Puckett Y, To A. Pediatric Trauma Transfer Imaging Inefficiencies-Opportunities for Improvement with Cloud Technology.
AIMS Public Health 2016;
3:49-53. [PMID:
29546145 PMCID:
PMC5690262 DOI:
10.3934/publichealth.2016.1.49]
[Citation(s) in RCA: 1] [Impact Index Per Article: 0.1] [Reference Citation Analysis] [Abstract] [Track Full Text] [Download PDF] [Journal Information] [Subscribe] [Scholar Register] [Received: 11/04/2015] [Accepted: 02/23/2016] [Indexed: 11/18/2022] Open
Abstract
BACKGROUND
This study examines the inefficiencies of radiologic imaging transfers from one hospital to the other during pediatric trauma transfers in an era of cloud based information sharing.
METHODS
Retrospective review of all patients transferred to a pediatric trauma center from 2008–2014 was performed. Imaging was reviewed for whether imaging accompanied the patient, whether imaging was able to be uploaded onto computer for records, whether imaging had to be repeated, and whether imaging obtained at outside hospitals (OSH) was done per universal pediatric trauma guidelines.
RESULTS
Of the 1761 patients retrospectively reviewed, 559 met our inclusion criteria. Imaging was sent with the patient 87.7% of the time. Imaging was unable to be uploaded 31.9% of the time. CT imaging had to be repeated 1.8% of the time.
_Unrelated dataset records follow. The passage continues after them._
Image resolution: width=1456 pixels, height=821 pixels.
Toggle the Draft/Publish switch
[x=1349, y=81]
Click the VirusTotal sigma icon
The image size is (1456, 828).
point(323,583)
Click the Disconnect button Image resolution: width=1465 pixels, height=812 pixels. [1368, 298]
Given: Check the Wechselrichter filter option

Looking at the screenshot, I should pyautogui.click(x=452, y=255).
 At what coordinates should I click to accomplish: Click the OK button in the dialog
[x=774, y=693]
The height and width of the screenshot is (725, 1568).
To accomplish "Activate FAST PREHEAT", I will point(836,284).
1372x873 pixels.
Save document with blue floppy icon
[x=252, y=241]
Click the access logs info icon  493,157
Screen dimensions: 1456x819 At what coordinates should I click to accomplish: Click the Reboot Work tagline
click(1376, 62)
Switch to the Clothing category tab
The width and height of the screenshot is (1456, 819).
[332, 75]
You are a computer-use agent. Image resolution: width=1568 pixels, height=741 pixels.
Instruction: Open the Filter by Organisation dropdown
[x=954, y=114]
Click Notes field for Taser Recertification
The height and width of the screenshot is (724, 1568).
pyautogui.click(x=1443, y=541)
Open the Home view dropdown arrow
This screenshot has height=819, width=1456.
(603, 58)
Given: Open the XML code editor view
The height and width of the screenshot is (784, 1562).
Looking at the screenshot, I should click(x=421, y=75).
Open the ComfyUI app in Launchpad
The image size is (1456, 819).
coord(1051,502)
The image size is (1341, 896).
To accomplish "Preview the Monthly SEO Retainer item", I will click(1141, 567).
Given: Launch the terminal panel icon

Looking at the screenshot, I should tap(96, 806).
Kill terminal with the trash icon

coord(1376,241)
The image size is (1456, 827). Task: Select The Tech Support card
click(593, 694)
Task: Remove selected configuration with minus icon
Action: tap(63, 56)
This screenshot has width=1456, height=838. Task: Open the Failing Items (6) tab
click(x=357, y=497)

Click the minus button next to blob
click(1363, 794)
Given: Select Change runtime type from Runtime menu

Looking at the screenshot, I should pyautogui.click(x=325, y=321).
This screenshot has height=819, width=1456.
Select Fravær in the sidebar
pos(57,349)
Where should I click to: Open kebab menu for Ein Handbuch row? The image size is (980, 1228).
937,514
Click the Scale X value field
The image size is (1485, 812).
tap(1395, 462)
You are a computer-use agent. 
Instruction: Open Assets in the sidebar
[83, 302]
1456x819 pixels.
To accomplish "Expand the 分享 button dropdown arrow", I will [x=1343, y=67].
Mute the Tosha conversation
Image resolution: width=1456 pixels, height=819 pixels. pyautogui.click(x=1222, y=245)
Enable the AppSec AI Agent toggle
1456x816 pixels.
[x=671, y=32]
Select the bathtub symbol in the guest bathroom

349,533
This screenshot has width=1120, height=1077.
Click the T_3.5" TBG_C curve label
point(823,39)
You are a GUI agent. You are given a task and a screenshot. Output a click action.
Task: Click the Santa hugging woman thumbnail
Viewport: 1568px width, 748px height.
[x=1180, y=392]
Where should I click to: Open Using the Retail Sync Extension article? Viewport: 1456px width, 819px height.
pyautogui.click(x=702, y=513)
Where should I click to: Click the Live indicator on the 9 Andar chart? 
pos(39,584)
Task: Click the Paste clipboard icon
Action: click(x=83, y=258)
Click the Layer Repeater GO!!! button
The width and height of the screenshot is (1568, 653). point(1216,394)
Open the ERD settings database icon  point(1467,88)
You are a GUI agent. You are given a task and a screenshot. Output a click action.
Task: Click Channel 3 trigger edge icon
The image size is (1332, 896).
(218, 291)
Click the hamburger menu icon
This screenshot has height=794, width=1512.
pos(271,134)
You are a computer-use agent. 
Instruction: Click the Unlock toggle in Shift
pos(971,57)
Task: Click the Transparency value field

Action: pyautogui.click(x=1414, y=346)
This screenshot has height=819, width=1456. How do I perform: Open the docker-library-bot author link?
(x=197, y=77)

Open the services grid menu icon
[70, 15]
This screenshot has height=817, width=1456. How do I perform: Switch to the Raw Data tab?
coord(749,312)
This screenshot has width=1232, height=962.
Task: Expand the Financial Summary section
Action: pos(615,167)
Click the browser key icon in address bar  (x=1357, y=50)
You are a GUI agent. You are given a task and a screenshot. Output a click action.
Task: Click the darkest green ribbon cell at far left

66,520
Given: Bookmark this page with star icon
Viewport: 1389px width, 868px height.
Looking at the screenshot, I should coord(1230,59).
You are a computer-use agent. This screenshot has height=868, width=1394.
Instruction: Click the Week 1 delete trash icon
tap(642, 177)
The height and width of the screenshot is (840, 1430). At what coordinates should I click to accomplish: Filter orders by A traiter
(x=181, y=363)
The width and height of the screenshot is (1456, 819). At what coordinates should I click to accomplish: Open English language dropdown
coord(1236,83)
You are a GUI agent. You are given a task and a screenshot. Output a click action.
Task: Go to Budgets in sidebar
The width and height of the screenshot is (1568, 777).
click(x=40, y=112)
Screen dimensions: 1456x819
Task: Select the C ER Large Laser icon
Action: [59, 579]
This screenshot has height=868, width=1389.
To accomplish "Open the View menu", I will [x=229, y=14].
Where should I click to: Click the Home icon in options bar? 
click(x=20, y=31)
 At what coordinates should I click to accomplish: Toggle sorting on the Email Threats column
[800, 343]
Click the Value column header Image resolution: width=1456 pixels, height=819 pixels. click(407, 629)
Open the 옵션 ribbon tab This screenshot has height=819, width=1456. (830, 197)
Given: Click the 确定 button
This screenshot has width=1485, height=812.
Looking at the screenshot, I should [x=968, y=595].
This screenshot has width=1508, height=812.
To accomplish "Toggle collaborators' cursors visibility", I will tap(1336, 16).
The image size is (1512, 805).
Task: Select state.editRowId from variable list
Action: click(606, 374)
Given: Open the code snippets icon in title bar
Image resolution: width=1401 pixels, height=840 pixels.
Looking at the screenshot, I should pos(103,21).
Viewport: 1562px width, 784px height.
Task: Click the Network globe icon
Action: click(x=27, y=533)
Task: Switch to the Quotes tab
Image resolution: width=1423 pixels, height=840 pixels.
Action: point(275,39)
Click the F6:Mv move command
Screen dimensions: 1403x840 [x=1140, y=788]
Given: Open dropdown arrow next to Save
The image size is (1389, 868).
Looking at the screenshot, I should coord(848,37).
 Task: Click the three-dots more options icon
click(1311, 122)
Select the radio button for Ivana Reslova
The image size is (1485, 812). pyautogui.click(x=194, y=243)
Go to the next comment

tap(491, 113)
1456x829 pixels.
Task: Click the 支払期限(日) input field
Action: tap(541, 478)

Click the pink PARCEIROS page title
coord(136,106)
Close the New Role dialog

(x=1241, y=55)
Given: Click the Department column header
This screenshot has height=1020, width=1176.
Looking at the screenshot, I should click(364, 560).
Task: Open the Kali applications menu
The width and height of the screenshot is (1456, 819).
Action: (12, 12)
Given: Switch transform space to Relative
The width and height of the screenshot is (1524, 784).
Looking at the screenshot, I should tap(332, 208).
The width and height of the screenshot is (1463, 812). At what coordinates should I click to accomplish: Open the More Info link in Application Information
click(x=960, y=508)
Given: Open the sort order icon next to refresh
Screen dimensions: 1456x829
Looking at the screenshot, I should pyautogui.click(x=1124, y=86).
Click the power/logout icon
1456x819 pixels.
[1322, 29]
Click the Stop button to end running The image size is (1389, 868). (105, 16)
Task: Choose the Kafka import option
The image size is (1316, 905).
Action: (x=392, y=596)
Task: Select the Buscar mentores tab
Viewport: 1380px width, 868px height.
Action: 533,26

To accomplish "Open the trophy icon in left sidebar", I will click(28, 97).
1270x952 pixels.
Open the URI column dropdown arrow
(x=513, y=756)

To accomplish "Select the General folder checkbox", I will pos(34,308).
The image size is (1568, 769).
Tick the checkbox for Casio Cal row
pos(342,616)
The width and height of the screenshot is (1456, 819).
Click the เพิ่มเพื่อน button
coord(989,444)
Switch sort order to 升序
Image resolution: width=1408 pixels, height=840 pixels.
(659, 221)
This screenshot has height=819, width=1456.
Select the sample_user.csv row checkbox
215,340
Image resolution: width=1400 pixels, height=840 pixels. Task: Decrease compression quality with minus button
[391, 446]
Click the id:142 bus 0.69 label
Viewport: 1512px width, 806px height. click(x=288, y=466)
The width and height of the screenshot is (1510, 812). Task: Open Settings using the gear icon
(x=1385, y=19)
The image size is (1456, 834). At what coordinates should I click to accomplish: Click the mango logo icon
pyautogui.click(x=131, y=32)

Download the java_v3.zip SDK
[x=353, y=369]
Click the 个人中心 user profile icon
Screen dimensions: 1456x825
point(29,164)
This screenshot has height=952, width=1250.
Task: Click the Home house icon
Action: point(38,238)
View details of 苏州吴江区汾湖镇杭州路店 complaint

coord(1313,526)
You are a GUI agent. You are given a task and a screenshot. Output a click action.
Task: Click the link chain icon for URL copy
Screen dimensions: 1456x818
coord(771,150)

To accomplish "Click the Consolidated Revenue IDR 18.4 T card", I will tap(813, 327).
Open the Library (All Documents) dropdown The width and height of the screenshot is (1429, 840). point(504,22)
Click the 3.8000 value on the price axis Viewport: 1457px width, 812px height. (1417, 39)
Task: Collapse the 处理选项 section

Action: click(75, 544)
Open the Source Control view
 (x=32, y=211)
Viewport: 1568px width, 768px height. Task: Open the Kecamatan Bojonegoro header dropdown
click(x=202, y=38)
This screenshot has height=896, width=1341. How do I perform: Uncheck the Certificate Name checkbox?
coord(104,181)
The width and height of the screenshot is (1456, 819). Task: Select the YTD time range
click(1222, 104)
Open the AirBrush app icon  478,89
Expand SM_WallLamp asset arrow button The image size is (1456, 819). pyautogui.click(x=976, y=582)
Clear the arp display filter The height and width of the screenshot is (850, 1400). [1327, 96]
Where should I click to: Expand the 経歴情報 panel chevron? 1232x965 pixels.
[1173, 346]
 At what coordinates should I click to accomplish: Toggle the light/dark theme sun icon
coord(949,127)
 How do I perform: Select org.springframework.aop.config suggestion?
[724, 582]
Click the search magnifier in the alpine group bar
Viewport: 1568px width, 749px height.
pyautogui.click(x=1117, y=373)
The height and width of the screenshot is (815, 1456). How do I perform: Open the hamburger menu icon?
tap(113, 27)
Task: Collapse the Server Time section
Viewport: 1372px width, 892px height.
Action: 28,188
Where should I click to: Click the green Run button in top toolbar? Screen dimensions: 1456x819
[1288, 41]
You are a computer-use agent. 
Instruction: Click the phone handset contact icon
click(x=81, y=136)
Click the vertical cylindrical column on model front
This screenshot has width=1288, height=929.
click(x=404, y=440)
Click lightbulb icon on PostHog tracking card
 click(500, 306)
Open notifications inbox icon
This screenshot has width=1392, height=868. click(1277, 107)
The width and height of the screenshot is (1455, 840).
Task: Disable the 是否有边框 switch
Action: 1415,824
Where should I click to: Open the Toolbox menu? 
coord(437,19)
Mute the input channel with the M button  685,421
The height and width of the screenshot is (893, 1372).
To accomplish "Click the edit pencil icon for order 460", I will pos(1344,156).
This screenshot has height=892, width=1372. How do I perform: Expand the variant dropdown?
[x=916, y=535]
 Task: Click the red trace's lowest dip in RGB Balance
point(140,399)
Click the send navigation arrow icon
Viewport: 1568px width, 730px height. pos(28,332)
CT scan was not done per universal pediatric trauma guidelines 1.2% of the time.
CONCLUSION
Our study demonstrated that current imaging transfer is inefficient, leads to excess ionizing radiation, and increased healthcare costs. Universal implementation of cloud based radiology has the potential to eliminate excess ionizing radiation to children, improve patient care, and save cost to healthcare system.